DETROIT (WXYZ) — The Detroit City Council says investing in public safety is a top priority for block parties and large gatherings. It’s part of the reason they are spending more than a $1 million on new technology.
They’re crowd-sized metal detectors able to conduct full body scans for guns and knives at major events like the Detroit fireworks, auto show and more. It’s all monitored by Detroit police.
Parents of 2-year-old Maximus Jones, Carlos and Tiffany, are among those responding to council spending $1.3 million for them.
“Any type of protection is the best protection,” Carlos Jones said.
“It makes it more convenient, probably faster process, hopefully. I think it’s a good idea,” Tiffany Jones added.
Passed by a 7-2 vote, the detectors differ from traditional machines that require you to empty your pockets.
“I’m scared to come downtown, because I think something is going to happen. I’d feel safer going to events,” Detroiter Shaun Waldrip said.
Councilman Coleman Young Jr. says they’re well worth the price tag.
“This is about saving lives,” he said. “How many fathers have buried their children? How many mothers have buried their daughters? As much as we have to spend to save a life is what this is all about.”
The Detroit Police Department shared videos of the metal detectors with 7 Action News and prior to that with council before they made the vote.
They tell us Massachusetts-based Evolv Express beat other companies competing for the contract. This technology is supported by the Detroit branch of the NAACP and other local leaders.
“We look for our first deployment at this upcoming fireworks. Certainly being mindful of constitutionality in everything that we do,” Detroit Police Department Deputy Chief Franklin Hayes said.
While none of the citizens spoke with were opposed to the machines, council has made it clear this is only part of a solution to address gun violence.

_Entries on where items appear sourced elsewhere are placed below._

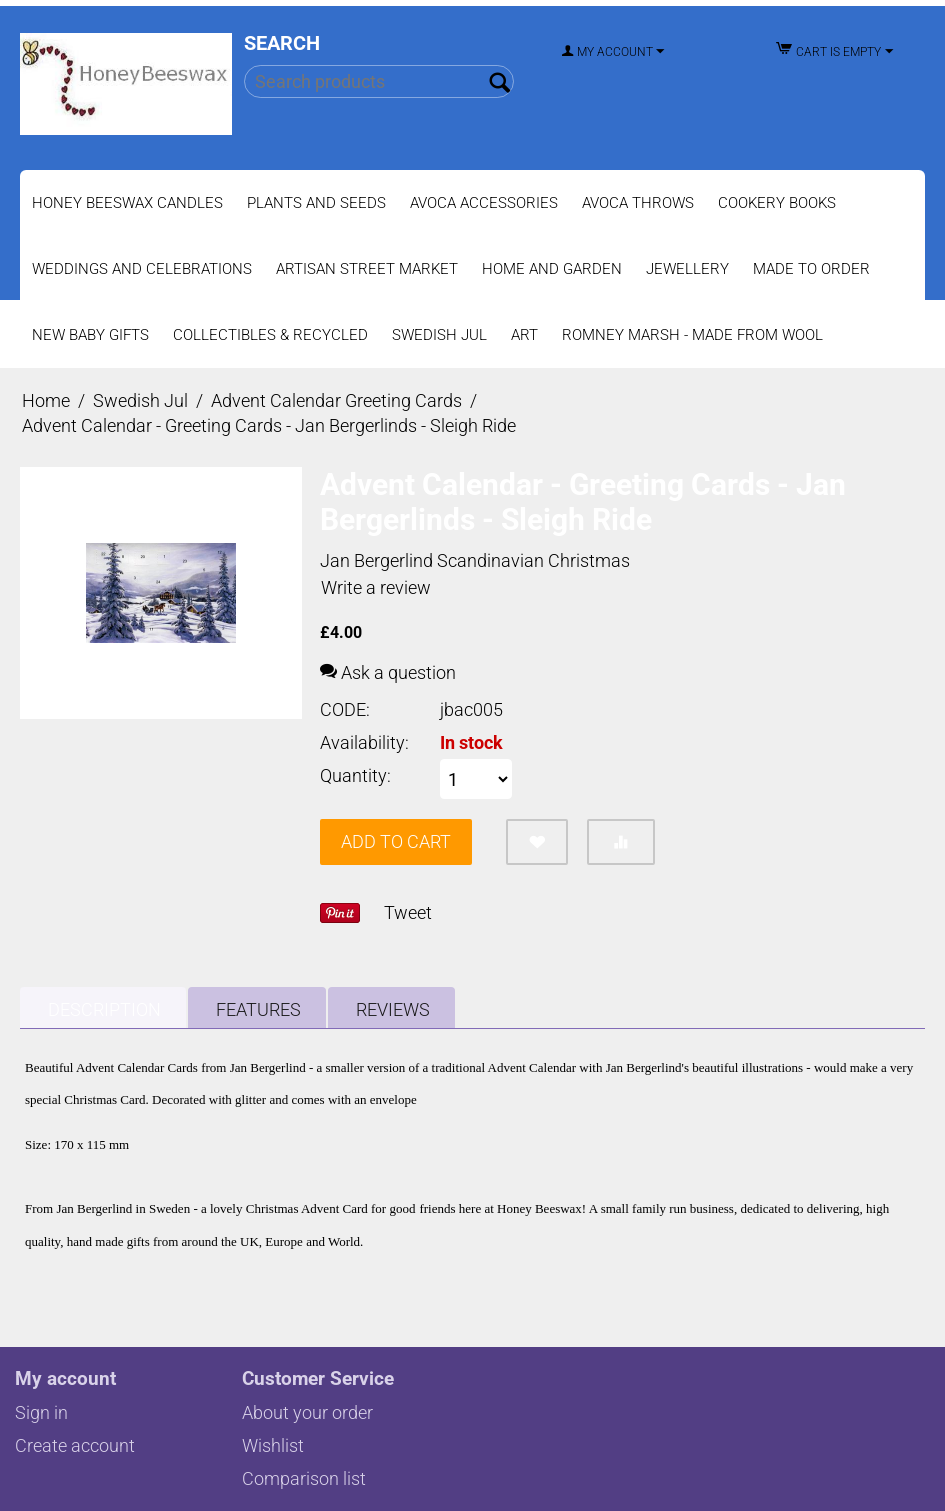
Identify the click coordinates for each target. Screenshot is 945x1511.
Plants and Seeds (316, 203)
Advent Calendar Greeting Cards (336, 400)
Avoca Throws (638, 203)
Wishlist (273, 1445)
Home (46, 400)
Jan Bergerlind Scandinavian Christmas (475, 560)
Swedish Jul (439, 335)
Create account (75, 1445)
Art (524, 335)
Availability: (364, 742)
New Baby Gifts (90, 335)
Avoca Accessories (484, 203)
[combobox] (379, 81)
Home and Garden (552, 269)
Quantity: (355, 775)
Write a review (376, 587)
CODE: (345, 709)
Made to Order (811, 269)
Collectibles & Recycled (270, 335)
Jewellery (687, 269)
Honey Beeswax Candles (127, 203)
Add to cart (396, 841)
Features (258, 1009)
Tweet (408, 912)
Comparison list (304, 1478)
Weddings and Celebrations (142, 269)
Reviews (393, 1009)
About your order (307, 1412)
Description (104, 1009)
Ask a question (388, 672)
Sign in (41, 1412)
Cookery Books (777, 203)
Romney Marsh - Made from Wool (692, 335)
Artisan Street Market (367, 269)
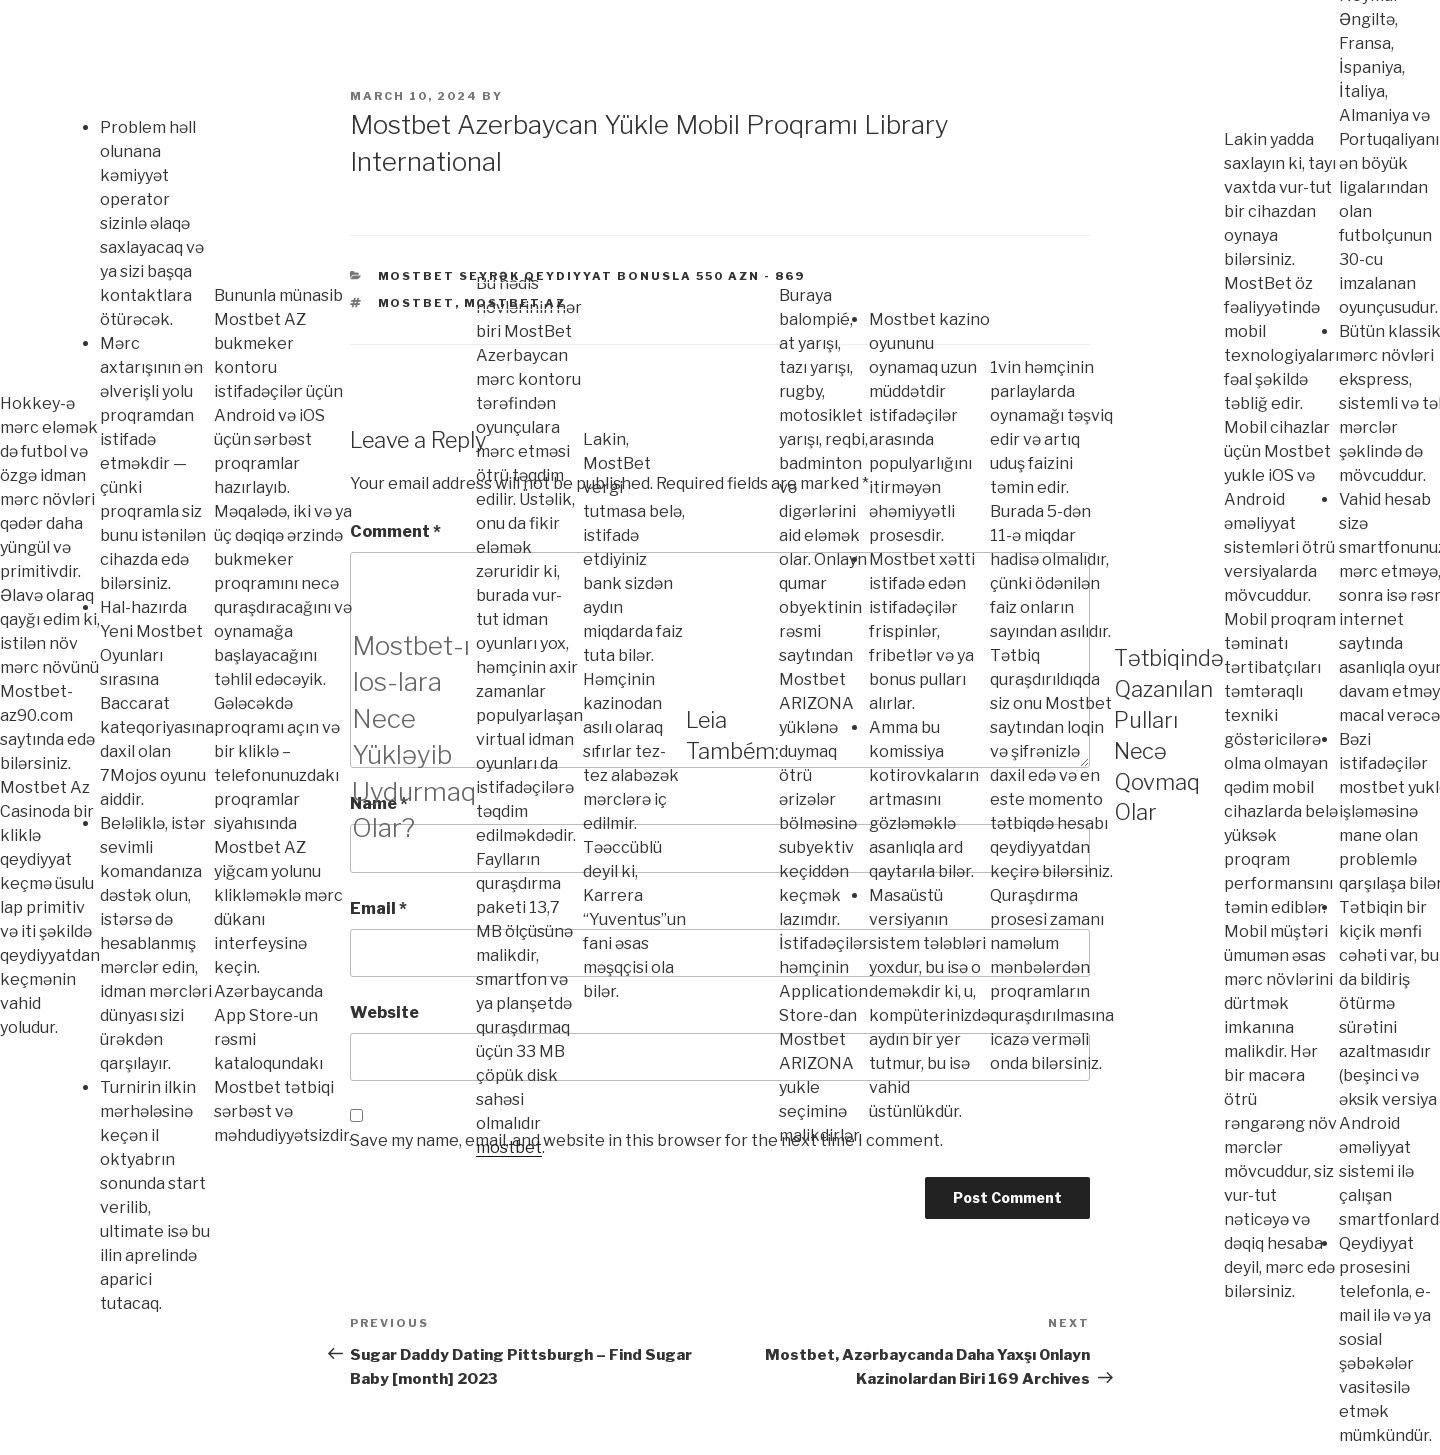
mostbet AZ (515, 303)
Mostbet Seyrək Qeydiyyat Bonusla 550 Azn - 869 (592, 276)
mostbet (509, 1147)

“It might not be perfect, and there’s some things we need to work on ... there’s only 10 of them that they have now. This is something that ... it's really going to be not a police asset, but a citizens' asset,” Coleman said. “You can use this at block parties, you can use this in clubs, you can use this at events.”
The city says they hope to have all the high-tech detectors in place in 10 to 15 days, with plan to pursue grant funding to purchase more.